7.4 L'auteur réaffirme que, en vertu du Pacte, les tribunaux sont tenus d'assurer une protection efficace contre la discrimination et que, en l'espèce, ils auraient dû annuler la disposition de la convention collective instituant une discrimination entre retraités en fonction de la date de leur départ à la retraite.
Délibérations du Comité
8.1 Avant d'examiner une plainte soumise dans une communication, le Comité des droits de l'homme doit, conformément à l'article 87 de son règlement intérieur, déterminer si cette communication est recevable en vertu du Protocole facultatif se rapportant au Pacte.

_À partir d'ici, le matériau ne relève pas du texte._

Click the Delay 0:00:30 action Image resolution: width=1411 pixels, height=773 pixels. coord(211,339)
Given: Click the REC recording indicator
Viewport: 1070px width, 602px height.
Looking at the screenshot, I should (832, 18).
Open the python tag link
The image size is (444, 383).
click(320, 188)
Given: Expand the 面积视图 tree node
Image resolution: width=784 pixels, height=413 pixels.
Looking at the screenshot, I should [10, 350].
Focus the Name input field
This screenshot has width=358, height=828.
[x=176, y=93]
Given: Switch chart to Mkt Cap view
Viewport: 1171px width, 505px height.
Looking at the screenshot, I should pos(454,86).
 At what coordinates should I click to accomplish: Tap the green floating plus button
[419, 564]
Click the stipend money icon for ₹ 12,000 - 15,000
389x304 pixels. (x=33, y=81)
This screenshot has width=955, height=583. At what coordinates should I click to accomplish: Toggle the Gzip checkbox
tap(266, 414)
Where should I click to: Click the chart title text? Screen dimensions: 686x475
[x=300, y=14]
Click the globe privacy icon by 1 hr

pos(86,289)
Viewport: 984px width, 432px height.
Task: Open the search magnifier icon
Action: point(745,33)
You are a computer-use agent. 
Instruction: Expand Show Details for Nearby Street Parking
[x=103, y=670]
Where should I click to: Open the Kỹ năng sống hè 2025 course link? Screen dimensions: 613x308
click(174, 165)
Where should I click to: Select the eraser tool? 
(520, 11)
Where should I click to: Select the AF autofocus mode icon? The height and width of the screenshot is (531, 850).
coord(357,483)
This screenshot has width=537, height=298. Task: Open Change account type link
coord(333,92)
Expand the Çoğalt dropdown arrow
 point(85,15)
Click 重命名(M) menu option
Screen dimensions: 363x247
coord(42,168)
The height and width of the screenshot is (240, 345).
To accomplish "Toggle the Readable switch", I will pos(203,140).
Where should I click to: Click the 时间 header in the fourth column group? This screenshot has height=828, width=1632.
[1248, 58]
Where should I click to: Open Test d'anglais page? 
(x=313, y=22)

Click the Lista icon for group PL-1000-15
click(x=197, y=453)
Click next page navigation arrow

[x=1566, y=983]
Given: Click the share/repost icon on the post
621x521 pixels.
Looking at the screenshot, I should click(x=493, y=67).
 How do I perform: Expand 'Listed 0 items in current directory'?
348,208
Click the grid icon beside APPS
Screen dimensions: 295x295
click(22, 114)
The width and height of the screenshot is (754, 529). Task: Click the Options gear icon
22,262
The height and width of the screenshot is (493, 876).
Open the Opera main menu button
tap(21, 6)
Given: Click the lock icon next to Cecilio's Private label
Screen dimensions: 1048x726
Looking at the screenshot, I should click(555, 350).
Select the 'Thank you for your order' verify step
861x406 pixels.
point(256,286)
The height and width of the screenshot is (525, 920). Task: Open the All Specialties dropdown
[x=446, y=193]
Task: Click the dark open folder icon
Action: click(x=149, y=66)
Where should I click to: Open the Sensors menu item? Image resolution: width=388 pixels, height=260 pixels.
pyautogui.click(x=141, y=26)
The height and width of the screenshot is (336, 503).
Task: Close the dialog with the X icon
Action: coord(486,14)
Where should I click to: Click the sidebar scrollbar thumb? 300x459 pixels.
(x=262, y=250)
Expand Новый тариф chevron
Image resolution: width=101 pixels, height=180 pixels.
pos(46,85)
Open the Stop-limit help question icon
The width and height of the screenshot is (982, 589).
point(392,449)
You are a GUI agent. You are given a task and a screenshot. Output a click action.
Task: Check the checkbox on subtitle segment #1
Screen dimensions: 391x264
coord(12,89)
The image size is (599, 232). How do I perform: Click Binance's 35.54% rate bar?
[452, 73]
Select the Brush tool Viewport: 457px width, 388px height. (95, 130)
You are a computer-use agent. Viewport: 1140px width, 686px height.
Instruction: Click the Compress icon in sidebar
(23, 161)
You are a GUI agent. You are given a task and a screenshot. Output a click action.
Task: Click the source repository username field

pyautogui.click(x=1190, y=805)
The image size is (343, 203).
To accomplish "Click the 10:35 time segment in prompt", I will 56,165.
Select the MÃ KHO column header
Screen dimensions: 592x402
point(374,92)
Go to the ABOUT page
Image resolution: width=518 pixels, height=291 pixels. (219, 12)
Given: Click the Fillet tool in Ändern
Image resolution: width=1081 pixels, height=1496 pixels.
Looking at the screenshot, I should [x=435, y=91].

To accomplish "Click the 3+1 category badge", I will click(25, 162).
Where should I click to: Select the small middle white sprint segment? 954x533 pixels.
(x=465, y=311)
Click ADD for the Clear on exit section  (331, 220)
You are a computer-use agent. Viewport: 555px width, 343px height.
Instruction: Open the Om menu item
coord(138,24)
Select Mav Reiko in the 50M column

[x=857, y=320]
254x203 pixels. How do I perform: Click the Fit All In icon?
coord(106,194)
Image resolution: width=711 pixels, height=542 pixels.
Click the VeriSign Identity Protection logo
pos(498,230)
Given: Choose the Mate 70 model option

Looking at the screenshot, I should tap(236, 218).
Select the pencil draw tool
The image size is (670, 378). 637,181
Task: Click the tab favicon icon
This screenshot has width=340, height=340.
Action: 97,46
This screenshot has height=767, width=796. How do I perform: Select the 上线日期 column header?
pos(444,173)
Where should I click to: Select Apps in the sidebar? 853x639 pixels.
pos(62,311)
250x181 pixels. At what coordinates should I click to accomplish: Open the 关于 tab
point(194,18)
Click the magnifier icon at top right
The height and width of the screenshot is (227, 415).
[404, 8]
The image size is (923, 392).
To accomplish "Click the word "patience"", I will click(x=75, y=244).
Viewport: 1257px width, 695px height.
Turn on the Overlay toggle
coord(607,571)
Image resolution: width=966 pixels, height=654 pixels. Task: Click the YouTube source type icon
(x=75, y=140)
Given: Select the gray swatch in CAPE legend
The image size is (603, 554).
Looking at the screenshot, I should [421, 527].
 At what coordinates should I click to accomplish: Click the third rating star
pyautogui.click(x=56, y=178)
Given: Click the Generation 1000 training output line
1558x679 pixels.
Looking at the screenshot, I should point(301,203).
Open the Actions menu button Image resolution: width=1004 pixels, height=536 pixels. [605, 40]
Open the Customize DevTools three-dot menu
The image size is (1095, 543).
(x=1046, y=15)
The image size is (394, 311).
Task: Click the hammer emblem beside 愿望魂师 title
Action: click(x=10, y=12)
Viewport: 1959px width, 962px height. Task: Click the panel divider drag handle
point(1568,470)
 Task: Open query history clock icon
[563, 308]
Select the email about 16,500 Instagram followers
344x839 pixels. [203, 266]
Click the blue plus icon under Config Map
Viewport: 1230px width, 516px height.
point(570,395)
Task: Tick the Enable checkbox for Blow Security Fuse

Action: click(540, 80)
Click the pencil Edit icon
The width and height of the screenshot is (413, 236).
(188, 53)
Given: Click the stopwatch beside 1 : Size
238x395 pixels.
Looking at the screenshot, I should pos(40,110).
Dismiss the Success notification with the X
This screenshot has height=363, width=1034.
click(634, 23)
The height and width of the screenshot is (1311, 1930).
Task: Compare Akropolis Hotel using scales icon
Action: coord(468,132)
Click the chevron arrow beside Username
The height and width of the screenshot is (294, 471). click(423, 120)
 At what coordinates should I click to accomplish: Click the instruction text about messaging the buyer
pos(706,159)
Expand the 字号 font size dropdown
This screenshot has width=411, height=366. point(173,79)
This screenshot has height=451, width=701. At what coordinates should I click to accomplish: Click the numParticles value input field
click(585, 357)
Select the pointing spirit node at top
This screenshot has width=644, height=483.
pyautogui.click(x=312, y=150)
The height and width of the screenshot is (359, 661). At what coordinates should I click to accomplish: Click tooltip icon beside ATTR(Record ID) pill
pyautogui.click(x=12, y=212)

8.2 Le Comité a pris note de l'argument de l'Etat partie selon lequel la communication est irrecevable en vertu de l'article premier du Protocole facultatif, dans la mesure où elle concerne une allégation de discrimination dans le cadre d'un contrat de droit privé sur lequel l'Etat partie n'a aucune autorité. Le Comité fait observer qu'en vertu des articles 2 et 26 du Pacte, l'Etat partie est tenu de garantir que tous les individus se trouvant sur son territoire et relevant de sa compétence sont à l'abri de la discrimination; il s'ensuit que les tribunaux des Etats parties sont dans l'obligation de protéger les individus contre toute discrimination, que ce soit dans la sphère publique ou entre particuliers dans le secteur semi-public de l'emploi, par exemple. De surcroît, le Comité relève qu'en l'espèce, la convention collective est réglementée par la loi et n'entre en vigueur qu'une fois confirmée par le Ministère fédéral du travail et des affaires sociales. Le Comité note en outre que cette convention collective s'applique au personnel de la Caisse d'assurance sociale, établissement de droit public qui met en oeuvre une politique publique. Pour ces raisons, le Comité ne peut souscrire à l'argument de l'Etat partie selon lequel la communication devrait être déclarée irrecevable en vertu de l'article premier du Protocole facultatif.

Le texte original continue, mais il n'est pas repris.